Persistente Ransomware beschreibt eine Variante von Schadsoftware, die nach einer erfolgreichen Infektion darauf ausgelegt ist, ihre Präsenz im Zielsystem über einen langen Zeitraum aufrechtzuerhalten, selbst nach einem Neustart oder der anfänglichen Bereinigung durch Standard-Antivirenprogramme. Diese Malware nutzt Techniken wie die Injektion in legitime Prozesse, das Anlegen von Schattenkopien oder die Etablierung von Rückkanälen, um die Verschlüsselung der Daten zu einem späteren, für den Angreifer günstigeren Zeitpunkt auszulösen oder die Wiederherstellung zu verhindern.

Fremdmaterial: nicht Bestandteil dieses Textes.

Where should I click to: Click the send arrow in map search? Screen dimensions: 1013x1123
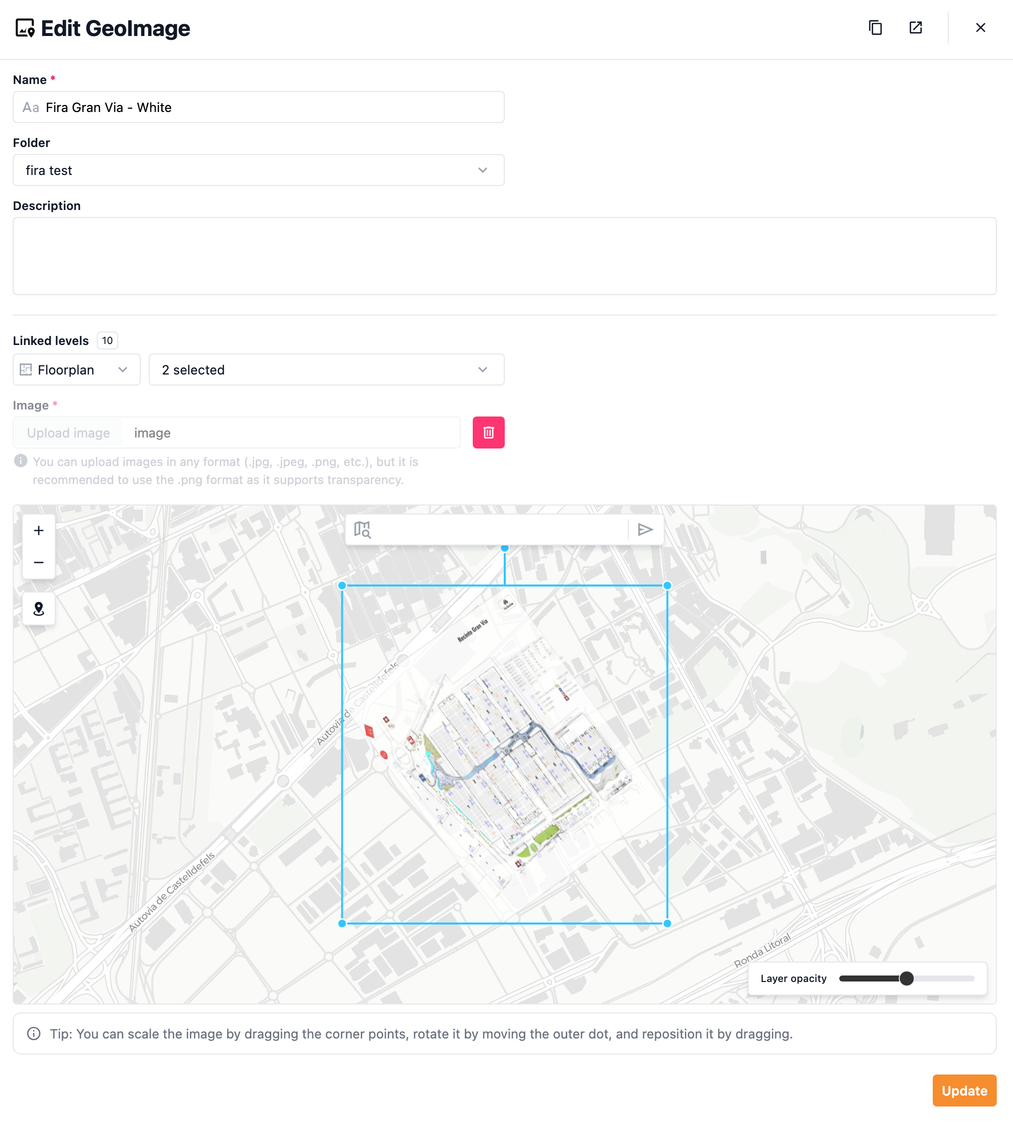pos(645,530)
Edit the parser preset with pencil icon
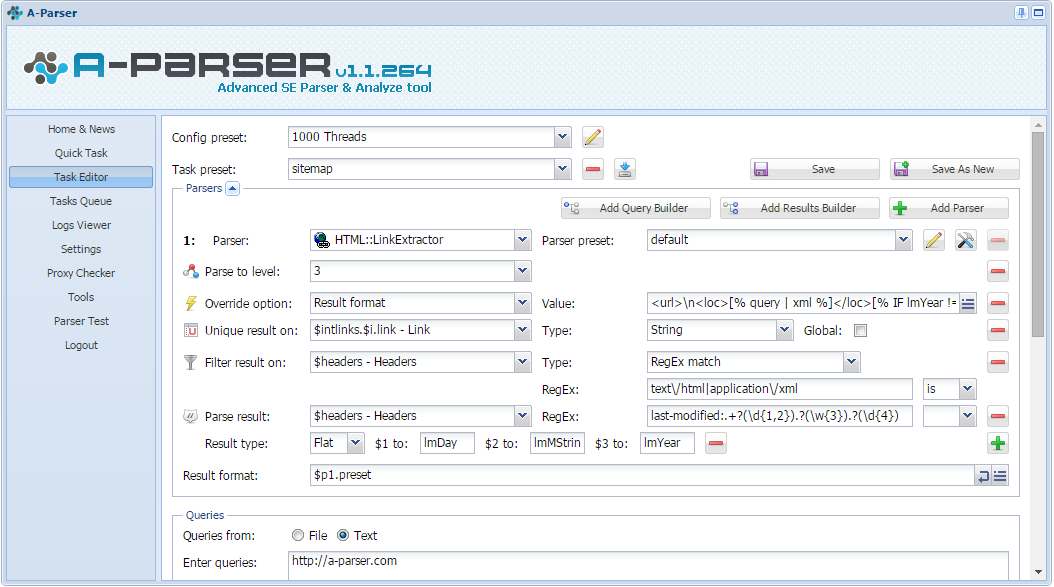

Die Persistenz stellt eine erhebliche Herausforderung für die Incident-Response-Teams dar.
Verweildauer
Die Verweildauer im System wird durch die Manipulation von Autostart-Einträgen oder die Nutzung von Rootkit-Techniken verlängert, um die Detektion zu verzögern.
Verschlüsselung
Die eigentliche Verschlüsselung kann zeitgesteuert oder ereignisbasiert erfolgen, wobei die Angreifer oft darauf warten, dass kritische Backups ebenfalls verschlüsselt werden können.
Etymologie
Die Benennung resultiert aus der Kombination des Adjektivs „persistent“ im Sinne von andauernd und dem Bedrohungstyp „Ransomware“, der auf Erpressung durch Datenverschlüsselung abzielt.